Fresh plantings “stoned,” weighted down by the rocks in un-amended soil.
Lawns savagely scalped week after week to show off the victory of a perfect “American lawn.”
As I go to clients’ yards, friends’ homes, parks and corporate grounds, I hear the plants voices as they scream.
I want all of my readers to know what I sense — even though all of us have killed numerous plants over many years — that plants hold no ill will or violent feelings towards their tormentors.
The plants realize this is the nature of things, the cosmic universe in action. Plants live and die, and many are killed by us.
If as a professional horticulturist, I had every plant I have ever killed, I would have the best stocked nursery on the North Olympic Peninsula.
You, too, would have quite a collection as well, I’d wager.
The nature of things are such that we humans kill our plants on a regular basis.

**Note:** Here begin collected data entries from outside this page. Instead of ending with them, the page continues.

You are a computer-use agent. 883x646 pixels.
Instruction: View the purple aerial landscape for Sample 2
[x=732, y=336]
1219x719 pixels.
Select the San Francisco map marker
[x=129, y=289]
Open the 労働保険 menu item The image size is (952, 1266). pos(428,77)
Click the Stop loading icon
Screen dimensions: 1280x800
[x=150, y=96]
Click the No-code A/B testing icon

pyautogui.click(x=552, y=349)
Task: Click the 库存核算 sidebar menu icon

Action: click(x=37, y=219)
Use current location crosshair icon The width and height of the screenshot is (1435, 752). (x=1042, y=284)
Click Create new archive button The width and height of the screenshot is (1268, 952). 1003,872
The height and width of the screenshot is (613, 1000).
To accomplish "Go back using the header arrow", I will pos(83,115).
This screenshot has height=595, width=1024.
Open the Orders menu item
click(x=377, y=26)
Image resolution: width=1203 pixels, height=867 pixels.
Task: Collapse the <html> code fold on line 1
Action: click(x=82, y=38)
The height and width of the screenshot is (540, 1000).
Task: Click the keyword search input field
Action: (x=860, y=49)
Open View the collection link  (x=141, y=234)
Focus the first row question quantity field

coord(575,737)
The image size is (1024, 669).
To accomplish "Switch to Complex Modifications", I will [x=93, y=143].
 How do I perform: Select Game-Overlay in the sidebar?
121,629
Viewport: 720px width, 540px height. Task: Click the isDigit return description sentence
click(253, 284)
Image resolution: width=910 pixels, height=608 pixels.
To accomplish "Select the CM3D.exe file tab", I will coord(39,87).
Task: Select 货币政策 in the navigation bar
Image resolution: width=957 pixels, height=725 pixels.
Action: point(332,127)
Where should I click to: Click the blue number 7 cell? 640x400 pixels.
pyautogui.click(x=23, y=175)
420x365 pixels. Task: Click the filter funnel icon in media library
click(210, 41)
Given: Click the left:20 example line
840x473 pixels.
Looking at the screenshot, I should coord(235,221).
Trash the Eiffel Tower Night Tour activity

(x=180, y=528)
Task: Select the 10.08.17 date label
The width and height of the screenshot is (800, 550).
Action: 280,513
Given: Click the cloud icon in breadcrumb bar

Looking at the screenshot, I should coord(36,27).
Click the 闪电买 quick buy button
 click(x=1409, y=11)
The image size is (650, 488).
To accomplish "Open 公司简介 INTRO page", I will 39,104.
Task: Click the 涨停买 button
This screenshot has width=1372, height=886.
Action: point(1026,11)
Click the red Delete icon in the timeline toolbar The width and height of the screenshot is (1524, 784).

I could, if I wish, get a license from the state registering my business as “Andrew May — Plant Whisperer.”
There is no provision in the revised code of Washington that precludes that.
With my business insurance, I would then get my business license and of course, bond myself so I could advertise as a licensed, bonded and insured plant whisperer.
Many of my colleagues and friends have said I would be perfect in this scam — my expertise and experience give me a body of knowledge that could so easily be manipulated to hustle the naive.
After all, I would be licensed, insured and bonded by the state.
But alas, no.
I want to make it abundantly clear that this column is scientifically grounded — with its advice rooted in evidence.
This is precisely why you have not seen me write about compost tea — because there is no credible scientific evidence of its advantages.
In fact, prestigious horticultural universities like Cornell, Ohio State, University of Minnesota, Penn State and Rutgers have concluded by scientific testing that compost tea has no quantifiable advantage.
Extraordinary claims demand extraordinary proof.
Nor is there credible evidence that marigolds are effective for mosquito control; planting by the full moon causes increased yield; praying for good weather causes increased crops; crystals in the garden make for better energy; Feng shui ensures better garden performance; or basis for a whole host of thumping, zapping, sonic mole devices that state benefits without a lick of scientific proof.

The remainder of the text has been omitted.